The point of the research, the team explains, is to explore new possibilities for wearable sensors. They acknowledge that the paper/pencil sensor would not work right for that application, but believe it could work with alarm systems, or with other simple applications or even as a teaching aid for young people. They note that their crude sensor proved to work as well as commercially available sensors, which suggests it might provide a way to mass produce very inexpensive sensors for a wide variety of applications, particularly for short term uses or where sensors need to be replaced often.

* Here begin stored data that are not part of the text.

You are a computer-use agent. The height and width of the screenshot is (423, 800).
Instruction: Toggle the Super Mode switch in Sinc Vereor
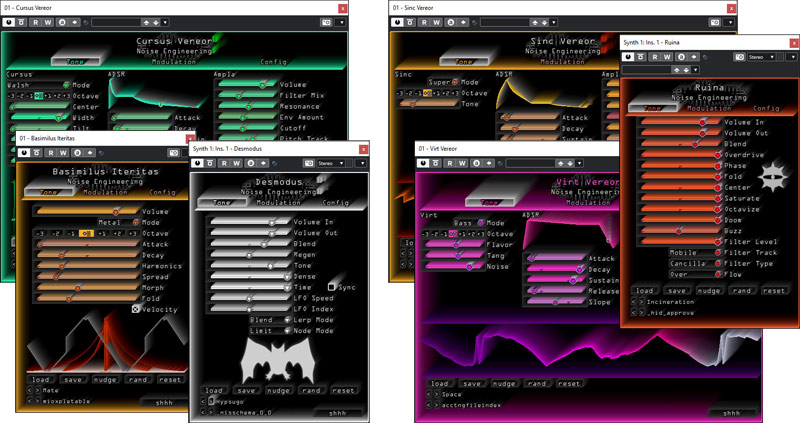click(457, 82)
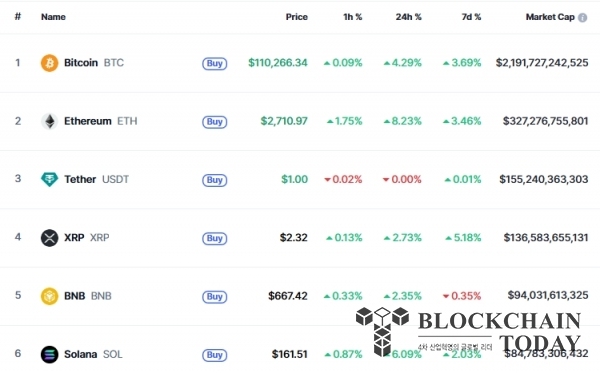
Task: Sort by the 24h % column header
Action: coord(408,17)

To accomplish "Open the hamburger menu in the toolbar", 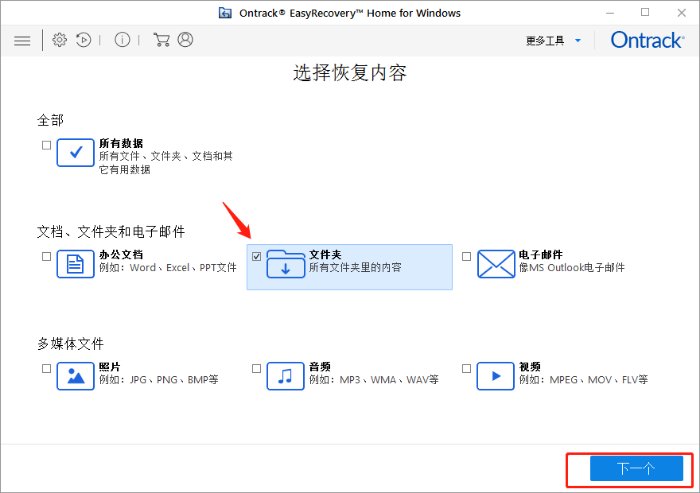I will [22, 40].
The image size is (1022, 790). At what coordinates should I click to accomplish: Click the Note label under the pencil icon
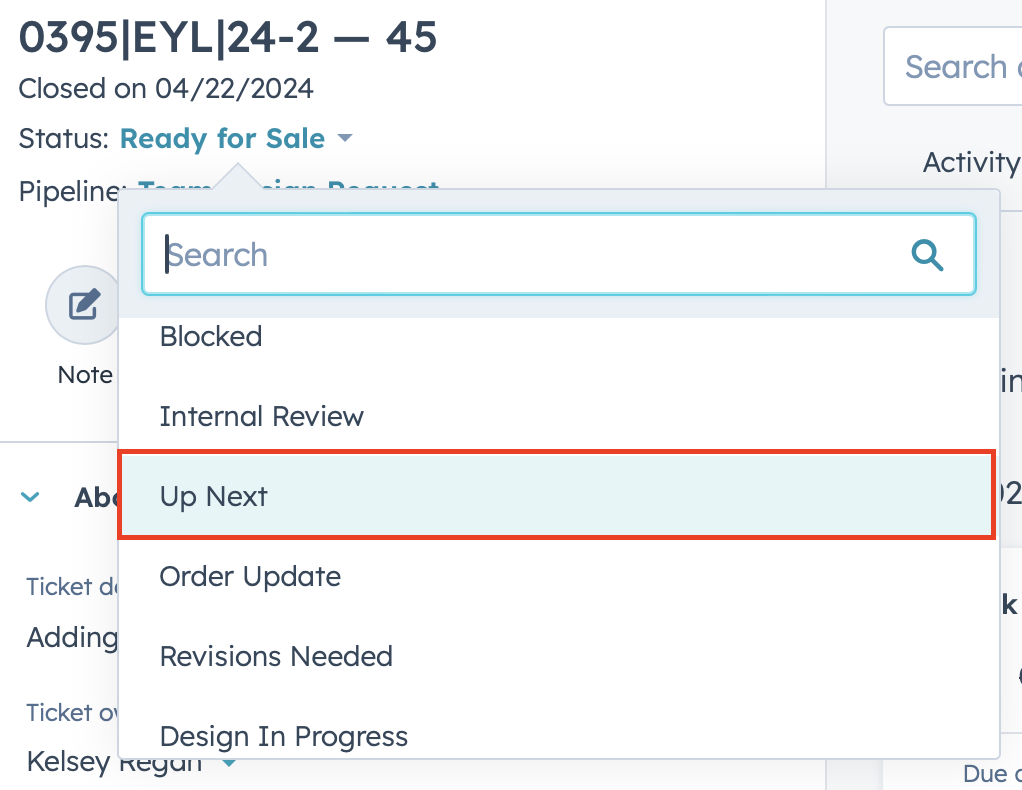coord(85,375)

Functional electrical devices have promising potentials in structural health monitoring system, human-friendly wearable interactive system, smart robotics, and even future multifunctional intelligent room. Here, a low-cost fabrication strategy to efficiently construct highly sensitive graphite-based strain sensors by pencil-trace drawn on flexible printing papers is reported. The strain sensors can be operated at only two batteries voltage of 3 V, and can be applied to variously monitoring microstructural changes and human motions with fast response/relaxation times of 110 ms, a high gauge factor (GF) of 536.6, and high stability >10 000 bending–unbending cycles. Through investigation of service behaviors of the sensors, it is found that the microcracks occur on the surface of the pencil-trace and have a major influence on the functions of the strain sensors. These performances of the strain sensor attain and even surpass the properties of recent strain sensing devices with subtle design of materials and device architectures. The pen-on-paper (PoP) approach may further develop portable, environmentally friendly, and economical lab-on-paper applications and offer a valuable method to fabricate other multifunctional devices.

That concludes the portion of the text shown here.